• Your assignment:
Return each line of the data below that contains the string "selected".

- - - - - - -

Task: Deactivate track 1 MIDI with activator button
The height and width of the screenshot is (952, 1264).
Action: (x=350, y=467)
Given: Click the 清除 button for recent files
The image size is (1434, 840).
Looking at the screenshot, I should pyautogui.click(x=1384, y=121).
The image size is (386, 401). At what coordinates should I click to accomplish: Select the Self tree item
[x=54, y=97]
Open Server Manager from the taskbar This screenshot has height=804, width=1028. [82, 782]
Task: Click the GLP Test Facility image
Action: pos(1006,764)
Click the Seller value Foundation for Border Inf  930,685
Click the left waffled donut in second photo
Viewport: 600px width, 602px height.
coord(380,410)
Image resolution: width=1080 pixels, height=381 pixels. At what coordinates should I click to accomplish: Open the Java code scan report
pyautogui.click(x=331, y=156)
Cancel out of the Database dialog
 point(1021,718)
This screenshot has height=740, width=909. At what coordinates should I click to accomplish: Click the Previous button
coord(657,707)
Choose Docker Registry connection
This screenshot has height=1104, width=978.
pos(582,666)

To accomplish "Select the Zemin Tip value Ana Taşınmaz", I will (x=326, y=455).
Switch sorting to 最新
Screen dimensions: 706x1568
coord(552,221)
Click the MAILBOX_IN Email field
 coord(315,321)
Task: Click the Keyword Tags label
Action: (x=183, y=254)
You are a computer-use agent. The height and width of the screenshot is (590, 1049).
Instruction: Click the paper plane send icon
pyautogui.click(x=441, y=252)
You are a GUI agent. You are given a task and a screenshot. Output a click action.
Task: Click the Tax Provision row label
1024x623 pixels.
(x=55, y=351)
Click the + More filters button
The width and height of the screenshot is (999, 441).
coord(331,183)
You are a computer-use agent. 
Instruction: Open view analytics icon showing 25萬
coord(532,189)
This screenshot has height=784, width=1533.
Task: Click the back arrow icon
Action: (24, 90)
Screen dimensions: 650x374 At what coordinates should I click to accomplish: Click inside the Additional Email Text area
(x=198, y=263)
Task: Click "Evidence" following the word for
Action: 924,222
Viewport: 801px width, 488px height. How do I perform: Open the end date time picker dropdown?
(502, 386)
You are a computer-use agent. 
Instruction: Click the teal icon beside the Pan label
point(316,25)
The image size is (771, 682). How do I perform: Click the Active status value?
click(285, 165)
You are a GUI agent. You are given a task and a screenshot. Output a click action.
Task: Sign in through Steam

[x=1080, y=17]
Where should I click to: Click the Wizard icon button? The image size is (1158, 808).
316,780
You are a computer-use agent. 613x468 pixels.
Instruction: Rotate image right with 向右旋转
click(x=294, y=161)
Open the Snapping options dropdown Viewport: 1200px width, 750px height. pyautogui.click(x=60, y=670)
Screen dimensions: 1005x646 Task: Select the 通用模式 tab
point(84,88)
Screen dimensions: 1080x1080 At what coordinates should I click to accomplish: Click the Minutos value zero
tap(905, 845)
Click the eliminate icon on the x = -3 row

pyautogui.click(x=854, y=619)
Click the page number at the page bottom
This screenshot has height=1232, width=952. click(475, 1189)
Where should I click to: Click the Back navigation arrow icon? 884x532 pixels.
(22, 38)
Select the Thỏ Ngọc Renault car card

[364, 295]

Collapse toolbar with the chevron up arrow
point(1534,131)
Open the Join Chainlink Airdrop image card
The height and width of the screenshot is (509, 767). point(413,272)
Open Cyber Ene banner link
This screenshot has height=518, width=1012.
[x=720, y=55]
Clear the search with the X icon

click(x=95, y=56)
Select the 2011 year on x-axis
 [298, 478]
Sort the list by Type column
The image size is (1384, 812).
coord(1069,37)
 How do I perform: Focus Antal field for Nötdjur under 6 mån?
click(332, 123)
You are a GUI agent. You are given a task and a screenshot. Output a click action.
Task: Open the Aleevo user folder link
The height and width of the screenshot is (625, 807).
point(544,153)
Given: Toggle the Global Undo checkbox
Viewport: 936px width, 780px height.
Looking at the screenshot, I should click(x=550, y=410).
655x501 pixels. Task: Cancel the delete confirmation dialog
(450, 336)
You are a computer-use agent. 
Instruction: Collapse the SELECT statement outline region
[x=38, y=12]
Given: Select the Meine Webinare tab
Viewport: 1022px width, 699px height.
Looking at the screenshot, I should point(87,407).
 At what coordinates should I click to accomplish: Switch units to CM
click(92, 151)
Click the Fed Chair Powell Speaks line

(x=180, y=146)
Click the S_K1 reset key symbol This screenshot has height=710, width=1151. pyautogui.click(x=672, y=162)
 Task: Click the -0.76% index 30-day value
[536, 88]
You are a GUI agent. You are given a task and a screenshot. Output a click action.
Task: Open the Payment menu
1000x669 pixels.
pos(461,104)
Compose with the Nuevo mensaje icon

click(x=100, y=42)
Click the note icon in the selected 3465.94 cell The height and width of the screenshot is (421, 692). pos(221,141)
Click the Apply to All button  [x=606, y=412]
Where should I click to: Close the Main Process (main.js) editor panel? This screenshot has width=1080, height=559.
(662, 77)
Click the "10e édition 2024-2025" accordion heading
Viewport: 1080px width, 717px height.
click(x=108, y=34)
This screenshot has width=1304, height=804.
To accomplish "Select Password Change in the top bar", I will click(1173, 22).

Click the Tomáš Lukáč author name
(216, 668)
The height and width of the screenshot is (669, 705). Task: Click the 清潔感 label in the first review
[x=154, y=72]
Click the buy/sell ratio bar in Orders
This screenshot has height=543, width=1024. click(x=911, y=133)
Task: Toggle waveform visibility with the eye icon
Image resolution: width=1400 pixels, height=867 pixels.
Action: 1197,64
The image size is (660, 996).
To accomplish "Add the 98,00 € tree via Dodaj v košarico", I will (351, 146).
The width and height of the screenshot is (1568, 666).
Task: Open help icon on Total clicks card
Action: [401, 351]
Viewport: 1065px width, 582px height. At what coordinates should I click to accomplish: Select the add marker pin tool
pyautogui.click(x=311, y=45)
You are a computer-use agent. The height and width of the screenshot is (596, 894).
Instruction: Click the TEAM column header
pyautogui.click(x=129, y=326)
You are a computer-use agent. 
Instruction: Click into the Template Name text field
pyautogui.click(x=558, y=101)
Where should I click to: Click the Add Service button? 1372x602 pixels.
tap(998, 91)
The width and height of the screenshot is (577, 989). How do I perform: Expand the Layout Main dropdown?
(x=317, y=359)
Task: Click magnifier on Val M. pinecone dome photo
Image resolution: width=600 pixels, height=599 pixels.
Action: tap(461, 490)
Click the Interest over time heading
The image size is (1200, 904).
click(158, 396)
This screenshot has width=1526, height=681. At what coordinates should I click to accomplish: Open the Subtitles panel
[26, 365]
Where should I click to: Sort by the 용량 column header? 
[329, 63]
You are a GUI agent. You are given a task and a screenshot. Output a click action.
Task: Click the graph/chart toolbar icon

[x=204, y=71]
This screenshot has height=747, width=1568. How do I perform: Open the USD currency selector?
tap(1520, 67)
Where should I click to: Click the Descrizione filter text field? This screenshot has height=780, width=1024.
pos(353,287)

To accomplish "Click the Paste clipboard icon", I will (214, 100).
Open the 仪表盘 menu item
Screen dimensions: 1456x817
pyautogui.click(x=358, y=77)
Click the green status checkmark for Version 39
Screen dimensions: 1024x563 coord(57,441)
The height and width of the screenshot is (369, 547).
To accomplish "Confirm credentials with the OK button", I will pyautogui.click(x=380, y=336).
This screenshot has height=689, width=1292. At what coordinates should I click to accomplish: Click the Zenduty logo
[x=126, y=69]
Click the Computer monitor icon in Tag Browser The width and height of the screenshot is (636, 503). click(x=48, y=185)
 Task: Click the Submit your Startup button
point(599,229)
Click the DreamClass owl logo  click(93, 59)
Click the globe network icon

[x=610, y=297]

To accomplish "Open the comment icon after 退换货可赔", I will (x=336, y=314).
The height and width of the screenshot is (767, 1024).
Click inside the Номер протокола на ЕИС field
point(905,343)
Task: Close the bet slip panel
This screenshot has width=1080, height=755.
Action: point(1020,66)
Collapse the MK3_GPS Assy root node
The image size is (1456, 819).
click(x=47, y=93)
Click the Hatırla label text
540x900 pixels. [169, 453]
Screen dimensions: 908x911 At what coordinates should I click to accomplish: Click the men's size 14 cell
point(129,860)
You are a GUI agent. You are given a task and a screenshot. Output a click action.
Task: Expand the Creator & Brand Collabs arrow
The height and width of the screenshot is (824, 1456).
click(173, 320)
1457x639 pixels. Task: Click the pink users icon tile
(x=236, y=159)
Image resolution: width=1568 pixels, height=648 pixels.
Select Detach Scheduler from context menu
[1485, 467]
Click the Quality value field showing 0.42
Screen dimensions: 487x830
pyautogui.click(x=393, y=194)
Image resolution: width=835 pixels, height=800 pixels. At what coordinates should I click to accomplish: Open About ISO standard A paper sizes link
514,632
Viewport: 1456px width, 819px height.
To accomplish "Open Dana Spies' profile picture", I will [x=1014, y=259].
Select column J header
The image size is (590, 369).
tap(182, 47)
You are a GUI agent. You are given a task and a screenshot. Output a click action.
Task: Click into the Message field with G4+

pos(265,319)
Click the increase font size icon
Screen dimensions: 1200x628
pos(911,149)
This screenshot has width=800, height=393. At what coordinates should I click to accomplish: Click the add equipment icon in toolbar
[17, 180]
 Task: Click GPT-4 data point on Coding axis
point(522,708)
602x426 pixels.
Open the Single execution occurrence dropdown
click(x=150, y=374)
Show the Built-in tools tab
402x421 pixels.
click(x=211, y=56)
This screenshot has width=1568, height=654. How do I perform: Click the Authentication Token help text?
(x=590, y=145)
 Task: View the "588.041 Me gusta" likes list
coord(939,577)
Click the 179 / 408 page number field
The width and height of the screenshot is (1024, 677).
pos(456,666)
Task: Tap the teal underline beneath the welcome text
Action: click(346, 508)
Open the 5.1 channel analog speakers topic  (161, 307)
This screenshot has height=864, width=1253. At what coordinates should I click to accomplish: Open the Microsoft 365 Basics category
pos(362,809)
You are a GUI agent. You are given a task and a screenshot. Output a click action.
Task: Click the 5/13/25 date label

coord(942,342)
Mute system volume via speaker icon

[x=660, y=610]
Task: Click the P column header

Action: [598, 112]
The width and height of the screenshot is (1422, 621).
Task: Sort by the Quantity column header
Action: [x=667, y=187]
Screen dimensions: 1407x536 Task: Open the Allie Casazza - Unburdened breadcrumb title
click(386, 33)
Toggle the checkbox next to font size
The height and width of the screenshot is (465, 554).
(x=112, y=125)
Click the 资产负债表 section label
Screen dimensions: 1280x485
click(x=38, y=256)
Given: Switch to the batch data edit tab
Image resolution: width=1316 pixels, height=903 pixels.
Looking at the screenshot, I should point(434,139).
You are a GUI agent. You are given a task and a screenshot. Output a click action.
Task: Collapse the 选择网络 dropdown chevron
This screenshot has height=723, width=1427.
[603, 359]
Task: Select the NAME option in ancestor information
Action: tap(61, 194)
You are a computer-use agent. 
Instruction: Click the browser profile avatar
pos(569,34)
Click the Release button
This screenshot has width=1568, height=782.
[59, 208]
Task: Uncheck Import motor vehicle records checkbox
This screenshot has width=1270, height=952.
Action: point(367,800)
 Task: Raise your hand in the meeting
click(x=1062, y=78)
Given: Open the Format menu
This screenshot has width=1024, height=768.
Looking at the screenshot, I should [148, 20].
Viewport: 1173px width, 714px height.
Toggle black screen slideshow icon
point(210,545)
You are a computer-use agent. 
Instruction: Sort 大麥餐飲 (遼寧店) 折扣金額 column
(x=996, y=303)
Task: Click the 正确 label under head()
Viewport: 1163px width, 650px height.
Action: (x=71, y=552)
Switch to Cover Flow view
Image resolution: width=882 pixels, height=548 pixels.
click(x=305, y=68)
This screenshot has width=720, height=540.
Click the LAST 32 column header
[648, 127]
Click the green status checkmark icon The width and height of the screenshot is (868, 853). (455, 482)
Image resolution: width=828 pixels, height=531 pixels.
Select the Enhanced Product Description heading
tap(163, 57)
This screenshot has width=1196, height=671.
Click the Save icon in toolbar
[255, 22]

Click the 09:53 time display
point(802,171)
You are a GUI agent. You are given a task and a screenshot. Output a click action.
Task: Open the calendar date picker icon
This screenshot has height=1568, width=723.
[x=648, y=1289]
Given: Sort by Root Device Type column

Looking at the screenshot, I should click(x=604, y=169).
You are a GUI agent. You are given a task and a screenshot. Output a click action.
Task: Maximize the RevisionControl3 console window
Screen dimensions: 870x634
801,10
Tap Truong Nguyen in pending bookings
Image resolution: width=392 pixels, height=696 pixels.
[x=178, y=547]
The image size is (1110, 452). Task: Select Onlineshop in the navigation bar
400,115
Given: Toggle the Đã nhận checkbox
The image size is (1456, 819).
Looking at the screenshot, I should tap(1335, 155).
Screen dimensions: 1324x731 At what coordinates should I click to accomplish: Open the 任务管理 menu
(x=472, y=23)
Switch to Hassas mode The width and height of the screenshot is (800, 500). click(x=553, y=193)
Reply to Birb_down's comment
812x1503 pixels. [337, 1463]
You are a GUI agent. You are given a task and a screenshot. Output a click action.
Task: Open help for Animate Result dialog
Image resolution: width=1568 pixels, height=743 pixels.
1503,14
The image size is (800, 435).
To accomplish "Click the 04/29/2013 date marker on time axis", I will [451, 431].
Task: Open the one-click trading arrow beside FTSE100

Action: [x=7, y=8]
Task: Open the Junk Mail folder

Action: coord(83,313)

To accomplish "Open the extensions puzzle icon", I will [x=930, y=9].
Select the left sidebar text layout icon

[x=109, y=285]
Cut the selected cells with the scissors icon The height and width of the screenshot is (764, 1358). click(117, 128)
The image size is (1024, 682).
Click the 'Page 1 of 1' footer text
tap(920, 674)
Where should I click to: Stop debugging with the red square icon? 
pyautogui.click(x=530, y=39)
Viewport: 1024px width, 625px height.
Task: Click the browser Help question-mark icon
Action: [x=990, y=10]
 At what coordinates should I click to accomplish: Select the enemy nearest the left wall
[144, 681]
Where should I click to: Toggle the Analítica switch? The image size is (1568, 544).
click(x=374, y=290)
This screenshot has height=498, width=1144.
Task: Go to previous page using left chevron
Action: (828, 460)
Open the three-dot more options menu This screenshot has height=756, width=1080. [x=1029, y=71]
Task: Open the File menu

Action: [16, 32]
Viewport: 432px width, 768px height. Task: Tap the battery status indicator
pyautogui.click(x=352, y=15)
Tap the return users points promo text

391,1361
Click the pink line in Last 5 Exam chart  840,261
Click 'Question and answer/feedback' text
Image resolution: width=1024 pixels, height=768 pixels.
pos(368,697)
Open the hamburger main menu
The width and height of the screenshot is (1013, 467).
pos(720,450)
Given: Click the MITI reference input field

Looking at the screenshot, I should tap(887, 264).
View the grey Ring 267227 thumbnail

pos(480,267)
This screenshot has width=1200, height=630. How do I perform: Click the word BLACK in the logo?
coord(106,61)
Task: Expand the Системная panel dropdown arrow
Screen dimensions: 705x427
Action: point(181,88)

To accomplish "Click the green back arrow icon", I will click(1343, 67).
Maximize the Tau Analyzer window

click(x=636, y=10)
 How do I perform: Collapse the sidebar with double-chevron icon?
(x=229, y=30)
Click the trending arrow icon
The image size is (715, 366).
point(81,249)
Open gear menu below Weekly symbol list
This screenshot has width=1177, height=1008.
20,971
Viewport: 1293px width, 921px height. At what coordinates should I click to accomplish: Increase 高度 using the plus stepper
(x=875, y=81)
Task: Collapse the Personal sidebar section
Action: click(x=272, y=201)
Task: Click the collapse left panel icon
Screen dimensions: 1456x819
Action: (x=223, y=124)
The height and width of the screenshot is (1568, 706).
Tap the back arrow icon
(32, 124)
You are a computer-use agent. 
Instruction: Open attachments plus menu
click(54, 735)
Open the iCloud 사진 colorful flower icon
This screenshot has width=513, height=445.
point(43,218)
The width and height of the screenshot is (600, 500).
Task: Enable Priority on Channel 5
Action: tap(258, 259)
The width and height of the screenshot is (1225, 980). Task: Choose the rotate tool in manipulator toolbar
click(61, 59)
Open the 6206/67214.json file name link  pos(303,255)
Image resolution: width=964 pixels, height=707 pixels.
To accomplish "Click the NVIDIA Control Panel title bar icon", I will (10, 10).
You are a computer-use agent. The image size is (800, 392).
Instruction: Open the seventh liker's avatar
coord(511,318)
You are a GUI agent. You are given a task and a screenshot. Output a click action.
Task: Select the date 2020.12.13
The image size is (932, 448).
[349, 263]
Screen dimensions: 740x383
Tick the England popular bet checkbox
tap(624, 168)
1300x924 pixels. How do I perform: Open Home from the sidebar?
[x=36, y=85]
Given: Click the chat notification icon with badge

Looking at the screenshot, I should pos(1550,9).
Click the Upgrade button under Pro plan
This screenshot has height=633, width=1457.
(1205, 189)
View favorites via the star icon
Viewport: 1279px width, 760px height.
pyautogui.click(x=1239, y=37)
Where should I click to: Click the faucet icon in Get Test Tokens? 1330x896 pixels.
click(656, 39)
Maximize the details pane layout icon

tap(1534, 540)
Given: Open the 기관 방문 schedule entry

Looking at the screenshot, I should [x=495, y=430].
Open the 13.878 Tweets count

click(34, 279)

- - - - - - -

• Response to the task:
Click the note icon in the selected 3465.94 cell The height and width of the screenshot is (421, 692). pos(221,141)
Cut the selected cells with the scissors icon The height and width of the screenshot is (764, 1358). click(117, 128)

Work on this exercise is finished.